**What you are asked to do:** Output the full listing exactly.

──────── The input

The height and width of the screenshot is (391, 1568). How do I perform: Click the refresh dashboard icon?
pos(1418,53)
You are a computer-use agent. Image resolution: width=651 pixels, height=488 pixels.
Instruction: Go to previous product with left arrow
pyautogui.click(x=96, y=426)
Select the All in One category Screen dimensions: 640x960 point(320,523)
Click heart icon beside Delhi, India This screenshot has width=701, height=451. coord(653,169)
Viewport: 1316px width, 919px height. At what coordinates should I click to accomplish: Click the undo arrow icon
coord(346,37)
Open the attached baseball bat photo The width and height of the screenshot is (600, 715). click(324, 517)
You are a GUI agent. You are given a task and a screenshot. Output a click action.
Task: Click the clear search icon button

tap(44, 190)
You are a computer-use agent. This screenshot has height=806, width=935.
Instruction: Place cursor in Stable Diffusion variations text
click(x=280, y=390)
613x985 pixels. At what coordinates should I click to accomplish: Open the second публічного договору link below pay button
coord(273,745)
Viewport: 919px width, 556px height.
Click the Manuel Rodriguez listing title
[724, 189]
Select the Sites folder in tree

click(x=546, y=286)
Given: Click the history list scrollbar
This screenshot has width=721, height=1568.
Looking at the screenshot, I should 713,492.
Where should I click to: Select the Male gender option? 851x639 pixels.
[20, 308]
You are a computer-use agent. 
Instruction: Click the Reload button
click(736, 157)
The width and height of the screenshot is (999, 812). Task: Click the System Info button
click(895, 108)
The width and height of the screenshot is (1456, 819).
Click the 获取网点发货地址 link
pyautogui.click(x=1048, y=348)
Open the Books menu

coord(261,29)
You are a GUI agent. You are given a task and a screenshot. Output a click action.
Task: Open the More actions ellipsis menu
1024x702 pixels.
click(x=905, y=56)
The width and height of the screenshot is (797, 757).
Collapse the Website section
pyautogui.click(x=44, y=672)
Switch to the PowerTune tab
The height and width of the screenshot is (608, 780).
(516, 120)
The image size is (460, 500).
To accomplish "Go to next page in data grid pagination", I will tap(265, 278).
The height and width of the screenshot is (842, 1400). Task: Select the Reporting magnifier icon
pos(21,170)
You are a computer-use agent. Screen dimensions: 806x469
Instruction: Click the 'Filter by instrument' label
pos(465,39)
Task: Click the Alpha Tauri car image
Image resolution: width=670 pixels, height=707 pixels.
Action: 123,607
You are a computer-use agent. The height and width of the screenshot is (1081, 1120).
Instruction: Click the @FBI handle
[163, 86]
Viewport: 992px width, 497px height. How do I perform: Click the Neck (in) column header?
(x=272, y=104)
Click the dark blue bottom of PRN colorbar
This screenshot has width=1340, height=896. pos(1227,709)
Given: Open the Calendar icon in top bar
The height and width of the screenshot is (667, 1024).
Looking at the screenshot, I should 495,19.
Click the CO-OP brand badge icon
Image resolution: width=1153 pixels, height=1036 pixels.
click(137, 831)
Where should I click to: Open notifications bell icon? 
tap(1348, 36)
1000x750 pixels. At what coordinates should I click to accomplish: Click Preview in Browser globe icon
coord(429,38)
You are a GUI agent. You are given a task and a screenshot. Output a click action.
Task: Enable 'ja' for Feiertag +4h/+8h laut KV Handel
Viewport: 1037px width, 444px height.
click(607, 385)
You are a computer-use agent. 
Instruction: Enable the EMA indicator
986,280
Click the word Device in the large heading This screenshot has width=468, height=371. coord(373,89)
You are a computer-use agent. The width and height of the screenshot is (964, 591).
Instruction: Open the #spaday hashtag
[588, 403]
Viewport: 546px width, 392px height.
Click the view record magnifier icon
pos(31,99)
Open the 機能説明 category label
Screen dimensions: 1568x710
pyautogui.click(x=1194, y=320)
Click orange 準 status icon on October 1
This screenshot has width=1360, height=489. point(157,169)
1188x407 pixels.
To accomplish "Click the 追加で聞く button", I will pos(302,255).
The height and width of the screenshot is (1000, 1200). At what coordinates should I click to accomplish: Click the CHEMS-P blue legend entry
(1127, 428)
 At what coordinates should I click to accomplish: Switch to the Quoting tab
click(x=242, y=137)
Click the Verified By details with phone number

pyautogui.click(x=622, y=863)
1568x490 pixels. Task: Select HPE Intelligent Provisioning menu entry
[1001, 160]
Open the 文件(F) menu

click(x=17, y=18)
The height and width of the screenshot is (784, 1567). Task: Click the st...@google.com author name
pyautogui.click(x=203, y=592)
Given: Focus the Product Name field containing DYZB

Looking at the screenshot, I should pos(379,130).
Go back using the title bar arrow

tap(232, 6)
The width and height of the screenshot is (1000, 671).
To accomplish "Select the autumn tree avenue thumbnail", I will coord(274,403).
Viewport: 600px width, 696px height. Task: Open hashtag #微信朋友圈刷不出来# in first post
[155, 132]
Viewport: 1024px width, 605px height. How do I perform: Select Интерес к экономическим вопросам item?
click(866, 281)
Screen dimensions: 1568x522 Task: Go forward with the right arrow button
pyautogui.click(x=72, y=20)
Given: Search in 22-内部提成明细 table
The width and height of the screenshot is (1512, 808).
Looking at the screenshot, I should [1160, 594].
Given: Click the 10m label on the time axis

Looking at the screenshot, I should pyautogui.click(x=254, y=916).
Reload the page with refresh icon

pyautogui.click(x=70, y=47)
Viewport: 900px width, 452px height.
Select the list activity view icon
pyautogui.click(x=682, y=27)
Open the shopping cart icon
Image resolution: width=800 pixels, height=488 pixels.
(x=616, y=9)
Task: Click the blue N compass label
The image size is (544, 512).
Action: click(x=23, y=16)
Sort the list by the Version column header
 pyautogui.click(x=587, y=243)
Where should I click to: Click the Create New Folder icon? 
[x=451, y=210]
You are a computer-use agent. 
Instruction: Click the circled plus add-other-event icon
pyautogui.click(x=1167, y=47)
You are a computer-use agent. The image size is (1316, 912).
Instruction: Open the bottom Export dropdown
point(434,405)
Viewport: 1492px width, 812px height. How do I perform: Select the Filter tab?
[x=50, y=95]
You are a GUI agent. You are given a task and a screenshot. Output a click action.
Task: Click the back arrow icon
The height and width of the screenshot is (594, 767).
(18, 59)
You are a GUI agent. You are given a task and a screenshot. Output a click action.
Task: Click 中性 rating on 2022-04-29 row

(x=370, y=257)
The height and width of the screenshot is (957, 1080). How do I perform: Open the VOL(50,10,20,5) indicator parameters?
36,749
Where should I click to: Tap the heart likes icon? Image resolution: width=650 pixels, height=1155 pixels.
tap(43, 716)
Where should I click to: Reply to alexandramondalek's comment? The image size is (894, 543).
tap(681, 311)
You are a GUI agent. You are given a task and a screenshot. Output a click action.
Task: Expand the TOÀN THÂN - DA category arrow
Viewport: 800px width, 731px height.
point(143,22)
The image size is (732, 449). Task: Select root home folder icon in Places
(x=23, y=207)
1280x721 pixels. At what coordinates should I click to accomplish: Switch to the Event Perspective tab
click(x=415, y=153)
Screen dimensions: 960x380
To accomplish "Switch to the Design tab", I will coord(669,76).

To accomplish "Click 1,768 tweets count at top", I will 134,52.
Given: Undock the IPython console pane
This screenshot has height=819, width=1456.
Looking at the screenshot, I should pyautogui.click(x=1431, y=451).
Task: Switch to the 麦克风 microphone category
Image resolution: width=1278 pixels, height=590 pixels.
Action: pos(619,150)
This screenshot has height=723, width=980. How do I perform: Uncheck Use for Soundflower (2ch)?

────────────────

**Solution to the problem:**
The height and width of the screenshot is (391, 1568). How do I perform: Click the refresh dashboard icon?
pos(1418,53)
You are a computer-use agent. Image resolution: width=651 pixels, height=488 pixels.
Instruction: Go to previous product with left arrow
pyautogui.click(x=96, y=426)
Select the All in One category Screen dimensions: 640x960 point(320,523)
Click heart icon beside Delhi, India This screenshot has width=701, height=451. coord(653,169)
Viewport: 1316px width, 919px height. At what coordinates should I click to accomplish: Click the undo arrow icon
coord(346,37)
Open the attached baseball bat photo The width and height of the screenshot is (600, 715). click(324, 517)
You are a GUI agent. You are given a task and a screenshot. Output a click action.
Task: Click the clear search icon button

tap(44, 190)
You are a computer-use agent. This screenshot has height=806, width=935.
Instruction: Place cursor in Stable Diffusion variations text
click(x=280, y=390)
613x985 pixels. At what coordinates should I click to accomplish: Open the second публічного договору link below pay button
coord(273,745)
Viewport: 919px width, 556px height.
Click the Manuel Rodriguez listing title
[724, 189]
Select the Sites folder in tree

click(x=546, y=286)
Given: Click the history list scrollbar
This screenshot has width=721, height=1568.
Looking at the screenshot, I should 713,492.
Where should I click to: Select the Male gender option? 851x639 pixels.
[20, 308]
You are a computer-use agent. 
Instruction: Click the Reload button
click(736, 157)
The width and height of the screenshot is (999, 812). Task: Click the System Info button
click(895, 108)
The width and height of the screenshot is (1456, 819).
Click the 获取网点发货地址 link
pyautogui.click(x=1048, y=348)
Open the Books menu

coord(261,29)
You are a GUI agent. You are given a task and a screenshot. Output a click action.
Task: Open the More actions ellipsis menu
1024x702 pixels.
click(x=905, y=56)
The width and height of the screenshot is (797, 757).
Collapse the Website section
pyautogui.click(x=44, y=672)
Switch to the PowerTune tab
The height and width of the screenshot is (608, 780).
(516, 120)
The image size is (460, 500).
To accomplish "Go to next page in data grid pagination", I will tap(265, 278).
The height and width of the screenshot is (842, 1400). Task: Select the Reporting magnifier icon
pos(21,170)
You are a computer-use agent. Screen dimensions: 806x469
Instruction: Click the 'Filter by instrument' label
pos(465,39)
Task: Click the Alpha Tauri car image
Image resolution: width=670 pixels, height=707 pixels.
Action: 123,607
You are a computer-use agent. The height and width of the screenshot is (1081, 1120).
Instruction: Click the @FBI handle
[163, 86]
Viewport: 992px width, 497px height. How do I perform: Click the Neck (in) column header?
(x=272, y=104)
Click the dark blue bottom of PRN colorbar
This screenshot has width=1340, height=896. pos(1227,709)
Given: Open the Calendar icon in top bar
The height and width of the screenshot is (667, 1024).
Looking at the screenshot, I should 495,19.
Click the CO-OP brand badge icon
Image resolution: width=1153 pixels, height=1036 pixels.
click(137, 831)
Where should I click to: Open notifications bell icon? 
tap(1348, 36)
1000x750 pixels. At what coordinates should I click to accomplish: Click Preview in Browser globe icon
coord(429,38)
You are a GUI agent. You are given a task and a screenshot. Output a click action.
Task: Enable 'ja' for Feiertag +4h/+8h laut KV Handel
Viewport: 1037px width, 444px height.
click(607, 385)
You are a computer-use agent. 
Instruction: Enable the EMA indicator
986,280
Click the word Device in the large heading This screenshot has width=468, height=371. coord(373,89)
You are a computer-use agent. The width and height of the screenshot is (964, 591).
Instruction: Open the #spaday hashtag
[588, 403]
Viewport: 546px width, 392px height.
Click the view record magnifier icon
pos(31,99)
Open the 機能説明 category label
Screen dimensions: 1568x710
pyautogui.click(x=1194, y=320)
Click orange 準 status icon on October 1
This screenshot has width=1360, height=489. point(157,169)
1188x407 pixels.
To accomplish "Click the 追加で聞く button", I will pos(302,255).
The height and width of the screenshot is (1000, 1200). At what coordinates should I click to accomplish: Click the CHEMS-P blue legend entry
(1127, 428)
 At what coordinates should I click to accomplish: Switch to the Quoting tab
click(x=242, y=137)
Click the Verified By details with phone number

pyautogui.click(x=622, y=863)
1568x490 pixels. Task: Select HPE Intelligent Provisioning menu entry
[1001, 160]
Open the 文件(F) menu

click(x=17, y=18)
The height and width of the screenshot is (784, 1567). Task: Click the st...@google.com author name
pyautogui.click(x=203, y=592)
Given: Focus the Product Name field containing DYZB

Looking at the screenshot, I should pos(379,130).
Go back using the title bar arrow

tap(232, 6)
The width and height of the screenshot is (1000, 671).
To accomplish "Select the autumn tree avenue thumbnail", I will coord(274,403).
Viewport: 600px width, 696px height. Task: Open hashtag #微信朋友圈刷不出来# in first post
[155, 132]
Viewport: 1024px width, 605px height. How do I perform: Select Интерес к экономическим вопросам item?
click(866, 281)
Screen dimensions: 1568x522 Task: Go forward with the right arrow button
pyautogui.click(x=72, y=20)
Given: Search in 22-内部提成明细 table
The width and height of the screenshot is (1512, 808).
Looking at the screenshot, I should [1160, 594].
Given: Click the 10m label on the time axis

Looking at the screenshot, I should pyautogui.click(x=254, y=916).
Reload the page with refresh icon

pyautogui.click(x=70, y=47)
Viewport: 900px width, 452px height.
Select the list activity view icon
pyautogui.click(x=682, y=27)
Open the shopping cart icon
Image resolution: width=800 pixels, height=488 pixels.
(x=616, y=9)
Task: Click the blue N compass label
The image size is (544, 512).
Action: click(x=23, y=16)
Sort the list by the Version column header
 pyautogui.click(x=587, y=243)
Where should I click to: Click the Create New Folder icon? 
[x=451, y=210]
You are a computer-use agent. 
Instruction: Click the circled plus add-other-event icon
pyautogui.click(x=1167, y=47)
You are a computer-use agent. The image size is (1316, 912).
Instruction: Open the bottom Export dropdown
point(434,405)
Viewport: 1492px width, 812px height. How do I perform: Select the Filter tab?
[x=50, y=95]
You are a GUI agent. You are given a task and a screenshot. Output a click action.
Task: Click the back arrow icon
The height and width of the screenshot is (594, 767).
(18, 59)
You are a GUI agent. You are given a task and a screenshot. Output a click action.
Task: Click 中性 rating on 2022-04-29 row

(x=370, y=257)
The height and width of the screenshot is (957, 1080). How do I perform: Open the VOL(50,10,20,5) indicator parameters?
36,749
Where should I click to: Tap the heart likes icon? Image resolution: width=650 pixels, height=1155 pixels.
tap(43, 716)
Where should I click to: Reply to alexandramondalek's comment? The image size is (894, 543).
tap(681, 311)
You are a GUI agent. You are given a task and a screenshot. Output a click action.
Task: Expand the TOÀN THÂN - DA category arrow
Viewport: 800px width, 731px height.
point(143,22)
The image size is (732, 449). Task: Select root home folder icon in Places
(x=23, y=207)
1280x721 pixels. At what coordinates should I click to accomplish: Switch to the Event Perspective tab
click(x=415, y=153)
Screen dimensions: 960x380
To accomplish "Switch to the Design tab", I will coord(669,76).

To accomplish "Click 1,768 tweets count at top", I will 134,52.
Given: Undock the IPython console pane
This screenshot has height=819, width=1456.
Looking at the screenshot, I should pyautogui.click(x=1431, y=451).
Task: Switch to the 麦克风 microphone category
Image resolution: width=1278 pixels, height=590 pixels.
Action: pos(619,150)
This screenshot has height=723, width=980. How do I perform: Uncheck Use for Soundflower (2ch)?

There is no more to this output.